Cette réalité est aussi chantée dans ‘’A bas les armes’’, un titre que vous composez durant la crise qu’a vécue la Côte d’Ivoire…

‘’A bas les armes’’, je l’ai fait sur le tac parce que j’étais choqué de voir les miens comme je ne les avais jamais vus. Alors j’ai fait ce titre que j’ai envoyé à toutes les chaînes, les médias français, en Côte d’Ivoire, etc. Je peux dire que j’ai été content de l’avoir fait. J’ai d’ailleurs été le premier à réagir face à cette situation. Ce qui était marrant c’est que tous les gens trouvaient que ma démarche était sincère. Mais comme je prenais position pour le peuple, cela ne rentrait pas dans les créneaux de certains. Pour moi, il n’y avait pas de discussion car je voyais le peuple. C’est justement par ma réaction que je me suis retrouvé dans ce gala. Je remercie en plus tous les gens qui ont adhéré, tous les journalistes – des gens comme vous – qui ont fait parler de ce morceau.
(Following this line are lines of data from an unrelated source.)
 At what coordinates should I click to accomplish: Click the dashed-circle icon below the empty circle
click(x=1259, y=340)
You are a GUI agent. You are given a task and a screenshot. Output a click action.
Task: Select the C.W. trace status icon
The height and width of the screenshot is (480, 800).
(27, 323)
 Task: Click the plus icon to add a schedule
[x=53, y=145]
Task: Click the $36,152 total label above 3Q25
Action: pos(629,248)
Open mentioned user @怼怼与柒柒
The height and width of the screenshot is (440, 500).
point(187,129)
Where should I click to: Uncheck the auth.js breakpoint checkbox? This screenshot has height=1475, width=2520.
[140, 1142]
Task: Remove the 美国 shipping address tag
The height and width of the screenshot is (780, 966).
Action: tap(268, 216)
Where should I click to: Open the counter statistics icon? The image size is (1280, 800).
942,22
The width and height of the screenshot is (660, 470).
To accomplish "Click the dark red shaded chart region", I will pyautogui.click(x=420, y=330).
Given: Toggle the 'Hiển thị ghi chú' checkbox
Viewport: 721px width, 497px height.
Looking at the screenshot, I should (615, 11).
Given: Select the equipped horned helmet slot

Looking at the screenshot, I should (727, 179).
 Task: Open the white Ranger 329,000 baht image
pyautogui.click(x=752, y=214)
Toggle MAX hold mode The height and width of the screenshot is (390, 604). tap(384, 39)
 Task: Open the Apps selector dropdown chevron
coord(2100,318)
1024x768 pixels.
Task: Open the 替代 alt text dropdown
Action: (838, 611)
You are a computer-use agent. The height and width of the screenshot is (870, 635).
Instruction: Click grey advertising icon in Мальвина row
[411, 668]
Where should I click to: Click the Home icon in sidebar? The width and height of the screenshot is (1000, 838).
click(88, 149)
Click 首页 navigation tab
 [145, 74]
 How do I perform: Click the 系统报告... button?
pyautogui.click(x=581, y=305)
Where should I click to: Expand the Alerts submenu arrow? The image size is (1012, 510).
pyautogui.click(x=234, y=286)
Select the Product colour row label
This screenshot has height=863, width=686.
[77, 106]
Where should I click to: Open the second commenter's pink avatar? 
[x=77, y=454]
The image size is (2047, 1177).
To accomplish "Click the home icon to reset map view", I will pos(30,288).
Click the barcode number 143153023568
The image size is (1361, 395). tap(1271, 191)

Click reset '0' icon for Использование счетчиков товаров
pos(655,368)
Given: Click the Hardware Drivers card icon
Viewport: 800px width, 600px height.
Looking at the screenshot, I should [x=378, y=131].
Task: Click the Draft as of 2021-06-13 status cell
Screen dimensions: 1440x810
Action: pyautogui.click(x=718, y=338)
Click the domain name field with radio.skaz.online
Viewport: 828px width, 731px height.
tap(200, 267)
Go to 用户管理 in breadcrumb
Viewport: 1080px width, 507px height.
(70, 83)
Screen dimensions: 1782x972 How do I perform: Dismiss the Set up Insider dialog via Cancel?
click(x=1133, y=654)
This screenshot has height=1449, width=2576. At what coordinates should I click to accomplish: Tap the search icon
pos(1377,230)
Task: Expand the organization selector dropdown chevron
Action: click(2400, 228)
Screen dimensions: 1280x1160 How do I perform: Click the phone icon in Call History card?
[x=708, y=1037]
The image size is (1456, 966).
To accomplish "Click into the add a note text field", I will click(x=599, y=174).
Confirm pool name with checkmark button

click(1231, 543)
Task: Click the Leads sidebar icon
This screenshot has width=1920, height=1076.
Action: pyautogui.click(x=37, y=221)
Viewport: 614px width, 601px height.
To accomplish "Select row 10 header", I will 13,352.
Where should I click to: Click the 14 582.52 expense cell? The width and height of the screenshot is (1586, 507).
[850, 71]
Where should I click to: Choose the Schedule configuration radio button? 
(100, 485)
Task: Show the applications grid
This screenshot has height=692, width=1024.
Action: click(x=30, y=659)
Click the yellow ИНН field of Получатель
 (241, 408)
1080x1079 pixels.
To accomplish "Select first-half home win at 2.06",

C’est un morceau intemporel puisque sa position est populaire. C’est un morceau qu’on peut écouter à chaque moment qu’on aura besoin d’entendre l’avertissement qui dit au peuple : «Attention, pensez à vous, à vos aspirations, à vos enfants d’abord. Pensez à ne pas vous entretuer, pensez à ne pas vous faire la guerre et après on verra». C’est cela mon message parce que, voir les miens s’entretuer et mon pays aller dans ce sens, je me suis rendu compte de l’importance de notre existence, de l’avenir de notre pays. Je suis un ambassadeur ivoirien. En tant qu’artiste, je tiens à défendre cette Côte d’Ivoire.

On a toujours besoin des artistes pour soigner les maux comme vous le dites. Mais il est de tout temps que l’artiste a été un messie car il a toujours prévenu des dangers...
Quand on écrit les chansons surtout quand on écoute ‘’A bas les armes’’ on verra tout de suite que j’ai expliqué d’où ça venait. Et que ça allait arriver. C’est justement ce qui nous faisait peur et on se disait qu’il ne fallait pas que ça arrive. En octobre, je suis venu en tant qu’invité surprise de Booba pour un concert humanitaire. Cela a permis de faire un travail de pansement. Cela m’a fait du bien car cela faisait quatre mois qu’on sortait de la crise. J’ai donc pu voir ces regards heureux de ne pas entendre ces bombes et balles qui sont tirées dans tous les sens. Cela m’a permis de voir l’importance de mon métier et de mon engagement.

Des critiques font entendre que le Rap ivoirien est à plat. Est-ce votre avis ?
Non, le Rap ivoirien n’est pas à plat et il ne le sera jamais parce que le Rap ivoirien fait partie dès le départ du Rap français. Avec moi sans compter les autres Ivoiriens qui ont participé à l’émancipation du Rap en France et dans tous les autres pays francophones et aux Etats-Unis, le Rap ivoirien est par excellence le Rap en Afrique. Maintenant, il connaît des moments de baisse, mais très vite il va retrouver sa place initiale.

Que retenir du gala de la Fondation Children of Africa auquel vous avez participé ?
Le gala était accentué sur le bien-être de l’enfance. On a vu des enfants heureux, soulagés et rassurés pour l’avenir. Je remercie tous les gens qui travaillent autour de ce projet pour qu’il aille plus loin et que les enfants soient protégés. C’est très important.